ボウシに論破されてブルブル震えてたうんこ野郎です。



最初から最後までクズでした。本当にどうしようもないぐらいのクズでした。



自分は前に進めないからと言って島の人間を皆殺しにして自分も死のうとしていたゴミです。



何でも人の感情が分からないとかなんとか。


それでも人より優位に立ちたい、認められたい、嫉妬狂いという事故承認欲求の塊のような人間です。


作中屈指のクズキャラであり温厚なセイが唯一人間に明確な殺意を向けたキャラでもあります。


人として許せないことをしすぎたんですねカイというゴミ人間は。



そこには何の信念もなく己の欲しか無かったわけです。



最後はリョウという善人を刺し殺しリヴまで殺そうとする鬼畜っぷり。


カイの暴走は止まりませんでした。



しかし最後はセイが弓矢で撃ち殺します。



カイは最後に自分の本心を言って死にますが僕は何一つ共感できませんでした、ぶっちゃけ同情の余地はないです。死んでスッキリしました。



さて、この自殺島の終わり方ですが僕的には島が開放されない方が良かったかなと思ってます。



島が開放されず、セイ勢力もサワダ勢力も数年後には仲よくなり島を自分達で島を発展させているようなエンドが個人的に望んでました。

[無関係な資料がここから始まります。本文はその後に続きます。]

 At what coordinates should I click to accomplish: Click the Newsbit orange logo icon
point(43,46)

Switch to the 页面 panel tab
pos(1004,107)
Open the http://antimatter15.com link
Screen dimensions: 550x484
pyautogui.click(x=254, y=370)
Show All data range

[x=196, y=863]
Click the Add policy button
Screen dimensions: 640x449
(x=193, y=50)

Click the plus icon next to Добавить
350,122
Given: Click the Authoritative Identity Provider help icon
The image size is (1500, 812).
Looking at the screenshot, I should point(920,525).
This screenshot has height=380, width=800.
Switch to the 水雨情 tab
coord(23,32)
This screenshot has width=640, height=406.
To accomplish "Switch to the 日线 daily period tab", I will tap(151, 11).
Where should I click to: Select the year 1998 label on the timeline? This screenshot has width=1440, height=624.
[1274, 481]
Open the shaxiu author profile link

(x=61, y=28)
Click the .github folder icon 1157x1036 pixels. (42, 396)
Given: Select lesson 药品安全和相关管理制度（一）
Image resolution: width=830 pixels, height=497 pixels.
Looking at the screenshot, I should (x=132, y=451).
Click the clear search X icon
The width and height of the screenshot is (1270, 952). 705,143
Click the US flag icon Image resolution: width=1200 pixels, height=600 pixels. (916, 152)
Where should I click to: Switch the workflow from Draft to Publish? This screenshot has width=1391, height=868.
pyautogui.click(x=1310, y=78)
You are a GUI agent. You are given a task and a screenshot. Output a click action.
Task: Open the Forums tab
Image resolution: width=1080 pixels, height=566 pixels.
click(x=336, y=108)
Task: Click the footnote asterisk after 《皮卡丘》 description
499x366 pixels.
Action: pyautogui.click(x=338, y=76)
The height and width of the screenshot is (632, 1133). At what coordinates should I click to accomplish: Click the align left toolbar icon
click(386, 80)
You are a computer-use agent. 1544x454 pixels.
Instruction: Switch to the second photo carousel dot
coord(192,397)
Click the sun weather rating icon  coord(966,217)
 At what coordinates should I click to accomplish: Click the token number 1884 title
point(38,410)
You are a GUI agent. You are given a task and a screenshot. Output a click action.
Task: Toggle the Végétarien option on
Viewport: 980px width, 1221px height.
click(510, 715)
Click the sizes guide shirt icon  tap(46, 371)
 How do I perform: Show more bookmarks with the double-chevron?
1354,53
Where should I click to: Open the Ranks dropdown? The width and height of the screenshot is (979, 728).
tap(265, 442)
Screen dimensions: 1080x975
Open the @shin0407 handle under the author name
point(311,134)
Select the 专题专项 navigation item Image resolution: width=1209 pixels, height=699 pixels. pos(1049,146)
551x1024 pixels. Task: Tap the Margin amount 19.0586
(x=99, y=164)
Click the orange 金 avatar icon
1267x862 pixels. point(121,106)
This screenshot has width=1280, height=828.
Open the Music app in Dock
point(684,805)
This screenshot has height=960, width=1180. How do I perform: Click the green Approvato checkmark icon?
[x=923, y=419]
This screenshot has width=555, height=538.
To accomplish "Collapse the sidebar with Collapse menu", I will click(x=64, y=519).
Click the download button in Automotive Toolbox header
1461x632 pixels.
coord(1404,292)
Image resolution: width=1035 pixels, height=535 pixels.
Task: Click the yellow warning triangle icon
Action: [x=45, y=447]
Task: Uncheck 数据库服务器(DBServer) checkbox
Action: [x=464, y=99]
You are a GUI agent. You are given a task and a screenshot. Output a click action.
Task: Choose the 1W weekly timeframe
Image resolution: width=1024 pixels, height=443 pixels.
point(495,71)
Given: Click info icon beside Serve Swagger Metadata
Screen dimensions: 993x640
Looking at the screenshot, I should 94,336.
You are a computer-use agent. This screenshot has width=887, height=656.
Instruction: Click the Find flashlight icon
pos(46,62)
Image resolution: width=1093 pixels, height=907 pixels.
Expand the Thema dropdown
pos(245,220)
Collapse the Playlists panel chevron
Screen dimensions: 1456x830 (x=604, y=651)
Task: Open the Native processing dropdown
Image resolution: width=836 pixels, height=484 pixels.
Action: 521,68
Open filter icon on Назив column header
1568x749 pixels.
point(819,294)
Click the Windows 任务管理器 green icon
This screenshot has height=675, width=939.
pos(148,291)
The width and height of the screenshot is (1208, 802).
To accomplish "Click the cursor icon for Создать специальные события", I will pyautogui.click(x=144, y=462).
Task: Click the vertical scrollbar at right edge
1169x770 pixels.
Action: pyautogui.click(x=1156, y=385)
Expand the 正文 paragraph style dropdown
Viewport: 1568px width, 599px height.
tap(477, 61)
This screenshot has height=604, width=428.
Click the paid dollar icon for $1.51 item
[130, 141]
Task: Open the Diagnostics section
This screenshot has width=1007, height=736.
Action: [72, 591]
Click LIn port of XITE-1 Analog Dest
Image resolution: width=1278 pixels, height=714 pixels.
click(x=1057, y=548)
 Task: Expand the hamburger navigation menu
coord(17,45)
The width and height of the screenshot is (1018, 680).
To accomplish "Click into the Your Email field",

しかし本編の終わりもきれいな終わり方だったので良かったかなとも思います。



総じて作者の死生観の訴えがメインの渾身の作品だったと思います。


この自殺島という作品は僕個人としては好きです。


読む人の精神状態によってもこの作品は好き嫌いがハッキリ別れると思います。


アニメ化してほしいなぁとか思いますがおそらく題材的に無理でしょう。




色々考えさせられる作品でした。面白かったです。